(Extracted records)
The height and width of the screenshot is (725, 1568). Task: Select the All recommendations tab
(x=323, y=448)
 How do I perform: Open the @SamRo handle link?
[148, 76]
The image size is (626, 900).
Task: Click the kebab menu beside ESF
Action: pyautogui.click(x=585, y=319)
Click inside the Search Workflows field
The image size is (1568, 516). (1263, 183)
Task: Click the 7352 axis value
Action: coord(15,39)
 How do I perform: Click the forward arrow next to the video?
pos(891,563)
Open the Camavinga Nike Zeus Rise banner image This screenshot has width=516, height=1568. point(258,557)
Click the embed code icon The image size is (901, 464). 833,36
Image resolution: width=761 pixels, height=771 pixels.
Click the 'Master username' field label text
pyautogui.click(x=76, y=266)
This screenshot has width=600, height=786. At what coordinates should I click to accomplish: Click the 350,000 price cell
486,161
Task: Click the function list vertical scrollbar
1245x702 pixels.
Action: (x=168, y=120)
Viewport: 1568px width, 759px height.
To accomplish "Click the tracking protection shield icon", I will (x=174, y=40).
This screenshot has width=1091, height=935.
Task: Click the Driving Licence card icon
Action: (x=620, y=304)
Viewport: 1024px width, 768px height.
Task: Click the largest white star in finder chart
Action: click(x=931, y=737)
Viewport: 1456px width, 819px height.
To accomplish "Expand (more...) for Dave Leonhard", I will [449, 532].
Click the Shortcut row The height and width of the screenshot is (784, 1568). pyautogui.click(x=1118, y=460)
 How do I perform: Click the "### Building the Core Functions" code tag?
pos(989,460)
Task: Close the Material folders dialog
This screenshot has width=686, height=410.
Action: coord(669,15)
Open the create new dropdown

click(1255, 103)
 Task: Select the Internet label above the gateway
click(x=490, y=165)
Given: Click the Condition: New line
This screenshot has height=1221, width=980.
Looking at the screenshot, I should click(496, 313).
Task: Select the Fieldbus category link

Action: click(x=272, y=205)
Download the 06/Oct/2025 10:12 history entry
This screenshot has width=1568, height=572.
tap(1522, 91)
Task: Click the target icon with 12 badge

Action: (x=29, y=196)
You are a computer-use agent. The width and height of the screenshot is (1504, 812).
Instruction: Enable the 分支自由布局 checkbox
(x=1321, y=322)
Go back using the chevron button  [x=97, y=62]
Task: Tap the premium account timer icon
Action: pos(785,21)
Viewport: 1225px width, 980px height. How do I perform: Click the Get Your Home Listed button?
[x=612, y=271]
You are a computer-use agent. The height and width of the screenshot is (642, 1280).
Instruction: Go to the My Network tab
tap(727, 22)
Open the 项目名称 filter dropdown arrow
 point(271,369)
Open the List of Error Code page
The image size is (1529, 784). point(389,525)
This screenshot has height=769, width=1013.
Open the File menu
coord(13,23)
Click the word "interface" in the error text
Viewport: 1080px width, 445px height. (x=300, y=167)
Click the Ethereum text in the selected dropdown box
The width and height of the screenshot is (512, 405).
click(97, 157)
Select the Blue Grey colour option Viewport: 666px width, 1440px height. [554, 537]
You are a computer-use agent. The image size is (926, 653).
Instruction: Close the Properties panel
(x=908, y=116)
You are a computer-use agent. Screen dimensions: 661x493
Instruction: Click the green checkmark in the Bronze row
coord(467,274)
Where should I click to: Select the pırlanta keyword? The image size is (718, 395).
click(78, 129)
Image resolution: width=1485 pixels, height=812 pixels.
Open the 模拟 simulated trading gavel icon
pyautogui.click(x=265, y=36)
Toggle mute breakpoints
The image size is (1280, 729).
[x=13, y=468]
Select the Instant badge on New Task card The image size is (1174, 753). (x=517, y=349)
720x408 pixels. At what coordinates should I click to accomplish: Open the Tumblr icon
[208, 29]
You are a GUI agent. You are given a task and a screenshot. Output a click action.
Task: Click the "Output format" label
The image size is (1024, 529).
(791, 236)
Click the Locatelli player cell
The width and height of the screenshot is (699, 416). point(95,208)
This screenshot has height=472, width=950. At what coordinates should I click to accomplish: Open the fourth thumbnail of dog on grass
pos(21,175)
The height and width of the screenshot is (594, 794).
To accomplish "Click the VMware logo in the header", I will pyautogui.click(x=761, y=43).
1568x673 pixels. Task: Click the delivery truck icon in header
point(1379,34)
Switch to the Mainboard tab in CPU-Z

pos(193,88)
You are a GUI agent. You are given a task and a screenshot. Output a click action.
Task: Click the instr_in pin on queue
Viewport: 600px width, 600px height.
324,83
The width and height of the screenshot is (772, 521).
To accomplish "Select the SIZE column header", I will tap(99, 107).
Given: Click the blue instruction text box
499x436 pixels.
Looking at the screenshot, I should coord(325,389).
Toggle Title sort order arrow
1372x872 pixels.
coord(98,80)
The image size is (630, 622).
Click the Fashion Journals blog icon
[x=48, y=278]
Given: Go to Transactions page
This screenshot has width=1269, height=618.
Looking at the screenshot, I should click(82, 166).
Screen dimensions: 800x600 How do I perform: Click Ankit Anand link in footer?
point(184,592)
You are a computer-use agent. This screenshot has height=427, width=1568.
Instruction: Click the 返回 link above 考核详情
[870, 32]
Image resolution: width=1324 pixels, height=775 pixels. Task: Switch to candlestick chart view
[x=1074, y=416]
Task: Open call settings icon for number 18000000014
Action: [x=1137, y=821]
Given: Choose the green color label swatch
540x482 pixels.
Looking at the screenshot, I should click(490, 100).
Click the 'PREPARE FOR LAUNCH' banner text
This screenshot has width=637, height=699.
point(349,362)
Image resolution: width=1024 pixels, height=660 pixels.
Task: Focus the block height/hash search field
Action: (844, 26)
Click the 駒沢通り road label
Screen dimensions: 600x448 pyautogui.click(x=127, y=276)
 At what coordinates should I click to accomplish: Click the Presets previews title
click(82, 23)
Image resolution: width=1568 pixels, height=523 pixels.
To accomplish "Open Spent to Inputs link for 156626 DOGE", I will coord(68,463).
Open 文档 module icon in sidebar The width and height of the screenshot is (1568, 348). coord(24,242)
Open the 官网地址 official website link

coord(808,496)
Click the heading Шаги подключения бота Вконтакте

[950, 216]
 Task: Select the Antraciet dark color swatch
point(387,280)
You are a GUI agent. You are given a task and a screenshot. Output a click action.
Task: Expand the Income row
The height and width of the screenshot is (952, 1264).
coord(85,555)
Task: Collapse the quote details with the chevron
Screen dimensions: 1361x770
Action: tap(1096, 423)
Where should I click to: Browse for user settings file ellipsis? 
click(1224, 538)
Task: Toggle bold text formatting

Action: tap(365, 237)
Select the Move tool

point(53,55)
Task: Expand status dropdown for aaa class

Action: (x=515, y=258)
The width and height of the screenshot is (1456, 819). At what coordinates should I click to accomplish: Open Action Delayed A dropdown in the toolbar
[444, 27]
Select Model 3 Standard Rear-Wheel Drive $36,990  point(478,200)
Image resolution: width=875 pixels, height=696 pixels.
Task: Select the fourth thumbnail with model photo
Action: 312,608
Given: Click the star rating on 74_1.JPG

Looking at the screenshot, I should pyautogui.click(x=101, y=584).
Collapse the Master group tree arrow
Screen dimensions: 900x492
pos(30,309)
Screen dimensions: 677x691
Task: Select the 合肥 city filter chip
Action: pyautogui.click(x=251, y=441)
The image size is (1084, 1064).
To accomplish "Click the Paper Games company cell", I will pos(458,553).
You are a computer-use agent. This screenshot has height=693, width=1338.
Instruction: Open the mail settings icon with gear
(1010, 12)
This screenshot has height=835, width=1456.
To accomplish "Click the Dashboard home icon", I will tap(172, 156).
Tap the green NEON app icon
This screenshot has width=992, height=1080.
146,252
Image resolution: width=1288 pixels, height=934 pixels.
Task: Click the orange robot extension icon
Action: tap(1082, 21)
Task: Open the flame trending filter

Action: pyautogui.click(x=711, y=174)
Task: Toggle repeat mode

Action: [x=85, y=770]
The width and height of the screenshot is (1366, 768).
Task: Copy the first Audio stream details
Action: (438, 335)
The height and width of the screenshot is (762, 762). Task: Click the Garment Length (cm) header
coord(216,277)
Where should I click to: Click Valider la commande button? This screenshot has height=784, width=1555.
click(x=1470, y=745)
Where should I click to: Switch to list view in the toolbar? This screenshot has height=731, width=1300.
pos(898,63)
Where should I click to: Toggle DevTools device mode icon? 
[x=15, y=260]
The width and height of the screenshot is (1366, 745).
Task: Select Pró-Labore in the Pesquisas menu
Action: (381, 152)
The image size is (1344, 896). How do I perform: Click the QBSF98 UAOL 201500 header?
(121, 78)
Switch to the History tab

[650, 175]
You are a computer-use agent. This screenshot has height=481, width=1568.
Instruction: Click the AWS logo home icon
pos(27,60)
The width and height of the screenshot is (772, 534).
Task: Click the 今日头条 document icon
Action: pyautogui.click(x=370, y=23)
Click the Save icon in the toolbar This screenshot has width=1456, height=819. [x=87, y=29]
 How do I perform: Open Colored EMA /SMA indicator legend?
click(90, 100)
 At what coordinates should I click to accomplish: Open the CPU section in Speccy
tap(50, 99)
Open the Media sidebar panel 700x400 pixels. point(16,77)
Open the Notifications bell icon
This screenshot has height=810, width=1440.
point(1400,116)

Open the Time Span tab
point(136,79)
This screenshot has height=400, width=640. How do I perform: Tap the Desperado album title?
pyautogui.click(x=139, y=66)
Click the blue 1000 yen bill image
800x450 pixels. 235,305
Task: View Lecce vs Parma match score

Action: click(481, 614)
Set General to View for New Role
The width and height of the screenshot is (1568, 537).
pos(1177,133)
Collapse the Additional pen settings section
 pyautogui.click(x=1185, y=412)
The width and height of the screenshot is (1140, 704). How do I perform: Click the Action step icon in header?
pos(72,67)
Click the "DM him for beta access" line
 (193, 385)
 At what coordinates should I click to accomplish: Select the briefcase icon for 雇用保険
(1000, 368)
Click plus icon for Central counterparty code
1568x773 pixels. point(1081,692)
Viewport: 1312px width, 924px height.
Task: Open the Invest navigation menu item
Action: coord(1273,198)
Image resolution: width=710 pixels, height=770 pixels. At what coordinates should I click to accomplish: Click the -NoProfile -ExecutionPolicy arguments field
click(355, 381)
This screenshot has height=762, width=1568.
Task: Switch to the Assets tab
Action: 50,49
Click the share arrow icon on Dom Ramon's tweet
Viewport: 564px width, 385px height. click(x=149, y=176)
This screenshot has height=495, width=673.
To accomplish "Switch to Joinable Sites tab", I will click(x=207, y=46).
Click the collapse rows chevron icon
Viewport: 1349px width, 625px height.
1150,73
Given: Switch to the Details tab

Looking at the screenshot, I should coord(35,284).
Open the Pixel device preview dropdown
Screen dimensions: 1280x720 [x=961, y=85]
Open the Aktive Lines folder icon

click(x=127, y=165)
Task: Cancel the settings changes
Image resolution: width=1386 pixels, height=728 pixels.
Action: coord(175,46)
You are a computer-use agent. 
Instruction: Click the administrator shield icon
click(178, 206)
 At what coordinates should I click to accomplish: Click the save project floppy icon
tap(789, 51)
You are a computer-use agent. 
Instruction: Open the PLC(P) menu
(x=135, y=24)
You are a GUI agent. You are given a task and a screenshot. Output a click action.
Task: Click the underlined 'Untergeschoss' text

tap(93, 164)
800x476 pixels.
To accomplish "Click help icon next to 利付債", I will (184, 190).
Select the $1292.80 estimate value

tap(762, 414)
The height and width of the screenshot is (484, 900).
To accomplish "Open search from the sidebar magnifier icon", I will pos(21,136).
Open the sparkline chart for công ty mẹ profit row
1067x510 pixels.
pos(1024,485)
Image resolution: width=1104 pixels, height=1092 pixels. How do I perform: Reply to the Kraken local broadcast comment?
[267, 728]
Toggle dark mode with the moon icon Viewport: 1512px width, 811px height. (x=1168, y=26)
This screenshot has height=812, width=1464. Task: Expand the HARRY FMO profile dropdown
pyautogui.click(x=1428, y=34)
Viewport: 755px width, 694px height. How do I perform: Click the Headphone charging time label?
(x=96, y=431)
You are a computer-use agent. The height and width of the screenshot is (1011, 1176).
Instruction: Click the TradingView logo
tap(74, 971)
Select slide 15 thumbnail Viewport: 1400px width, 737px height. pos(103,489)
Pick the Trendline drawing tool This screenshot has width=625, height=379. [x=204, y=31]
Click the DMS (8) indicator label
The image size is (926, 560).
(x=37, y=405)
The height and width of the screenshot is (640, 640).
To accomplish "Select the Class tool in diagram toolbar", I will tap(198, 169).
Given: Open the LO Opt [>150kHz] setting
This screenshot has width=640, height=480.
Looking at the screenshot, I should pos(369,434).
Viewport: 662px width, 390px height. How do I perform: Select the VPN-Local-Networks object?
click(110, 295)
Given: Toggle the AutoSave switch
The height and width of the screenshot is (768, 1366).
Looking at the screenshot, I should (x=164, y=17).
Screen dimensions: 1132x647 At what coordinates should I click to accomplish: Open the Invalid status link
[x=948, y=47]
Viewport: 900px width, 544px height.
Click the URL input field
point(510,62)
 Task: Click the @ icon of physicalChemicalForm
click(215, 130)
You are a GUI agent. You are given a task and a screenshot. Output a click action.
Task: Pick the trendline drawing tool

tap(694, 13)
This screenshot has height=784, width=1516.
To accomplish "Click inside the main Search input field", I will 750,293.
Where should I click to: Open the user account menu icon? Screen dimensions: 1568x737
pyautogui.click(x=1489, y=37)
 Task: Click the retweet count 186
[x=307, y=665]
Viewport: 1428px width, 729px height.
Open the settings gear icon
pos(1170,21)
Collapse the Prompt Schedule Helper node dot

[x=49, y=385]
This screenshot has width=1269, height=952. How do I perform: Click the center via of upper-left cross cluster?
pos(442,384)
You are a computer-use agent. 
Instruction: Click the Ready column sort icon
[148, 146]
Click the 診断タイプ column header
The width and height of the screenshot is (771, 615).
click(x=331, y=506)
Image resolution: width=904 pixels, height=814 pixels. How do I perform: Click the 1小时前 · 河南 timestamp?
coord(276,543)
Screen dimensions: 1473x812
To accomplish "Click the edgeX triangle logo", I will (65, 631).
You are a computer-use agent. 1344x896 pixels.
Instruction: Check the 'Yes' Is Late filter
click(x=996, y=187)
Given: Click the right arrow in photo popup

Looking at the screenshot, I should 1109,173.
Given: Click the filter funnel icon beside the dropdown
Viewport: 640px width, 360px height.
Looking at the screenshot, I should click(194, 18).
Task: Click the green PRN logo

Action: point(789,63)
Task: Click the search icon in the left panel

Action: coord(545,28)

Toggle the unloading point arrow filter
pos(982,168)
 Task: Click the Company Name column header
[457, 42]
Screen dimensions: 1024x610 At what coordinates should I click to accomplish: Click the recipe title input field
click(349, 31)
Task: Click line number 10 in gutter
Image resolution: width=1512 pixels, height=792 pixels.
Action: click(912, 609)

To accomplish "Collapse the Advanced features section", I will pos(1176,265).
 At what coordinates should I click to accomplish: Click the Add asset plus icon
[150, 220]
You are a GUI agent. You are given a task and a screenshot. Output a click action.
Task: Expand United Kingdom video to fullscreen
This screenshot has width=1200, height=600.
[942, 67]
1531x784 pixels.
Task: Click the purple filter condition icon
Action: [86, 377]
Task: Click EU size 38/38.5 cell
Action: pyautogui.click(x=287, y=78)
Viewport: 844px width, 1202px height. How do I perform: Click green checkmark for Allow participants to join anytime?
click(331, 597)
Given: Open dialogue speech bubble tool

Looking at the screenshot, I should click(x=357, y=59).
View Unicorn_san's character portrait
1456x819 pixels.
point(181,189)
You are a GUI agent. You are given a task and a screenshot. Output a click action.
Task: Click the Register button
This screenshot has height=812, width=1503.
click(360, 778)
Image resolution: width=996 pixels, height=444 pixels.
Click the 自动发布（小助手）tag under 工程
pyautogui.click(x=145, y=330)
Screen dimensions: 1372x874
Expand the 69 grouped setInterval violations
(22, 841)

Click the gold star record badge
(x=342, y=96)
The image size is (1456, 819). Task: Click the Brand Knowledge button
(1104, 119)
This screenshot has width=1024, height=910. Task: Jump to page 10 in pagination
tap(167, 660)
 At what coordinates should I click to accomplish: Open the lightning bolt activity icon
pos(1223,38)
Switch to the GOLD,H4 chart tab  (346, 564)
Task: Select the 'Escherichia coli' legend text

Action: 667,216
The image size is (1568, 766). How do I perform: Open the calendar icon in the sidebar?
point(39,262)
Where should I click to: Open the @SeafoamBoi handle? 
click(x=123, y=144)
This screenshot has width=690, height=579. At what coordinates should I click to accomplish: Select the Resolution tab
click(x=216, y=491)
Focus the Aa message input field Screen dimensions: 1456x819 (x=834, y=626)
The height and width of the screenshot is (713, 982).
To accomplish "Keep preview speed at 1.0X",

— Short exercise —
Reproduce the records above without alteration, starting at the line containing "The image size is (1084, 1064)." and continuing down through the line containing "pos(898,63)", both lines included.

— Task solution —
The image size is (1084, 1064).
To accomplish "Click the Paper Games company cell", I will pos(458,553).
You are a computer-use agent. This screenshot has height=693, width=1338.
Instruction: Open the mail settings icon with gear
(1010, 12)
This screenshot has height=835, width=1456.
To accomplish "Click the Dashboard home icon", I will tap(172, 156).
Tap the green NEON app icon
This screenshot has width=992, height=1080.
146,252
Image resolution: width=1288 pixels, height=934 pixels.
Task: Click the orange robot extension icon
Action: tap(1082, 21)
Task: Open the flame trending filter

Action: pyautogui.click(x=711, y=174)
Task: Toggle repeat mode

Action: [x=85, y=770]
The width and height of the screenshot is (1366, 768).
Task: Copy the first Audio stream details
Action: (438, 335)
The height and width of the screenshot is (762, 762). Task: Click the Garment Length (cm) header
coord(216,277)
Where should I click to: Click Valider la commande button? This screenshot has height=784, width=1555.
click(x=1470, y=745)
Where should I click to: Switch to list view in the toolbar? This screenshot has height=731, width=1300.
pos(898,63)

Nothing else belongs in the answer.